> _TEXT SECTION_:
Compute the shortest  nonzero vector $\l$, in $\ell_\infty$ norm, in the lattice generated by the
columns of $R^{-1}$. This can be done in polynomial time, in fixed dimension, using the
basis reduction algorithm~\cite{schrijver} followed by enumeration.
By Minkowski's theorem (see e.g.~\cite[p 71]{schrijver}),
$$||\l||_\infty \leq | \det R^{-1}|^{1/k}= | \det R|^{-1/k}= (\ind K)^{-1/k}.$$ 
Now $\l = R^{-1}z$, for some integral $z$ so $z = R\l$ and hence
\[ w = T^{-1} \left( \begin{array}{c}  z  \\ 0  \end{array} \right) 
= T^{-1} \left( \begin{array}{c} R\\ 0 \end{array}\right) \l = U\l  ,\]
is a nonzero integer vector which is a linear combination of the generators of $K$ with
weights at most $(\ind K)^{-1/k}$ in absolute value. We may clearly insist that
$w$ is lexicographically positive. We now, using inclusion-exclusion, we can
express $K$ as a composition of faces of the cones $K^i$ with generators 
$u_1,\ldots,u_{i-1},w,u_{i+1},\ldots,u_k$. See~\cite{barvinok} for details.
There are at most $k2^k$ cones of this form. Suppose $U_i$ is the matrix
of generators of $K^i$. Note that $w=U\l$. Let $\L_i$ be
the matrix which is a $k \times k$ identity, except that the $i$th column is $\l$.

> _RECORD SET_:
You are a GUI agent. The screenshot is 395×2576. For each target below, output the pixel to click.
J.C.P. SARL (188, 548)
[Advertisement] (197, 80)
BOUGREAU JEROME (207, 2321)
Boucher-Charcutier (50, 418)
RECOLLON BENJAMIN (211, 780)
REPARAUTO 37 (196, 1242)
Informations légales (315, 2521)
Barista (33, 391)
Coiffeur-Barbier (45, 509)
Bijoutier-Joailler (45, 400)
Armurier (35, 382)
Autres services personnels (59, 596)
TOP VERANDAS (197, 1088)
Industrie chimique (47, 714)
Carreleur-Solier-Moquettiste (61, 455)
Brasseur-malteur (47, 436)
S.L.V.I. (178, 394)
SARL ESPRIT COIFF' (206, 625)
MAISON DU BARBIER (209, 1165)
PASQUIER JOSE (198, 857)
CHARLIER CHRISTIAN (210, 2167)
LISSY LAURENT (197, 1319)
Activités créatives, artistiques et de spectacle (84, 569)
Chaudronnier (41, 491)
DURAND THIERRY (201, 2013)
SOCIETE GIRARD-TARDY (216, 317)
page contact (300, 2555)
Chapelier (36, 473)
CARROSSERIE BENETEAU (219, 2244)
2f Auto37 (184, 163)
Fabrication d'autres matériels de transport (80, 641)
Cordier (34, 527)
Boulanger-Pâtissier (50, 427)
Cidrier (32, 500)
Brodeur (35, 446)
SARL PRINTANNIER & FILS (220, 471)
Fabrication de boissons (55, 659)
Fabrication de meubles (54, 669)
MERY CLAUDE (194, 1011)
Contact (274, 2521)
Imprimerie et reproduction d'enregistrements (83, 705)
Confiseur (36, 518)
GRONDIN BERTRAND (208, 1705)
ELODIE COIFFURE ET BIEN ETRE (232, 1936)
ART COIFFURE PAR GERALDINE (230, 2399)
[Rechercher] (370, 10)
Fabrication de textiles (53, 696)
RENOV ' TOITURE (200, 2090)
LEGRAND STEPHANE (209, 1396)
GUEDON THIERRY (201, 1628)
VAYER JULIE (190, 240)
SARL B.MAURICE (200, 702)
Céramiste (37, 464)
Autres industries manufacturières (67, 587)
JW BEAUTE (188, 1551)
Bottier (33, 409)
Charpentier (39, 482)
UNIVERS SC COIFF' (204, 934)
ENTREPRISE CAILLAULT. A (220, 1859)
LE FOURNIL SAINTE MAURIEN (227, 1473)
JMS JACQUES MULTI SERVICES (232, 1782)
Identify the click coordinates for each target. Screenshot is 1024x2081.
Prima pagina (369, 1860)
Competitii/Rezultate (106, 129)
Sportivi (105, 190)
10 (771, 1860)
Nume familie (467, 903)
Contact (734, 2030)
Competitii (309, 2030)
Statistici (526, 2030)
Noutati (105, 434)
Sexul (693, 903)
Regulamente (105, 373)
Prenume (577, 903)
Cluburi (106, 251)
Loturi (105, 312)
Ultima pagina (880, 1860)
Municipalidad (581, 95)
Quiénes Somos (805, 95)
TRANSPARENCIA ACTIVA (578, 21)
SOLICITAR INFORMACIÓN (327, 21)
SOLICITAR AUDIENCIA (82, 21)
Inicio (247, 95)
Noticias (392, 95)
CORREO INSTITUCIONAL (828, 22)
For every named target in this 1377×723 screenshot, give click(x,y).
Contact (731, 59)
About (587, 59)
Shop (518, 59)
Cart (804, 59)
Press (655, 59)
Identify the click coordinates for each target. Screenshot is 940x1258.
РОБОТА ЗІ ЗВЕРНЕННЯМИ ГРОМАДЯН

> _INSTRUCTIONS FOR THE TASK_:
Translate the sentence "There are at most $k2^k$ cones of this form." from the lattice text into Spanish.

> _TASK ANSWER_:
Hay como máximo $k2^k$ conos de esta forma.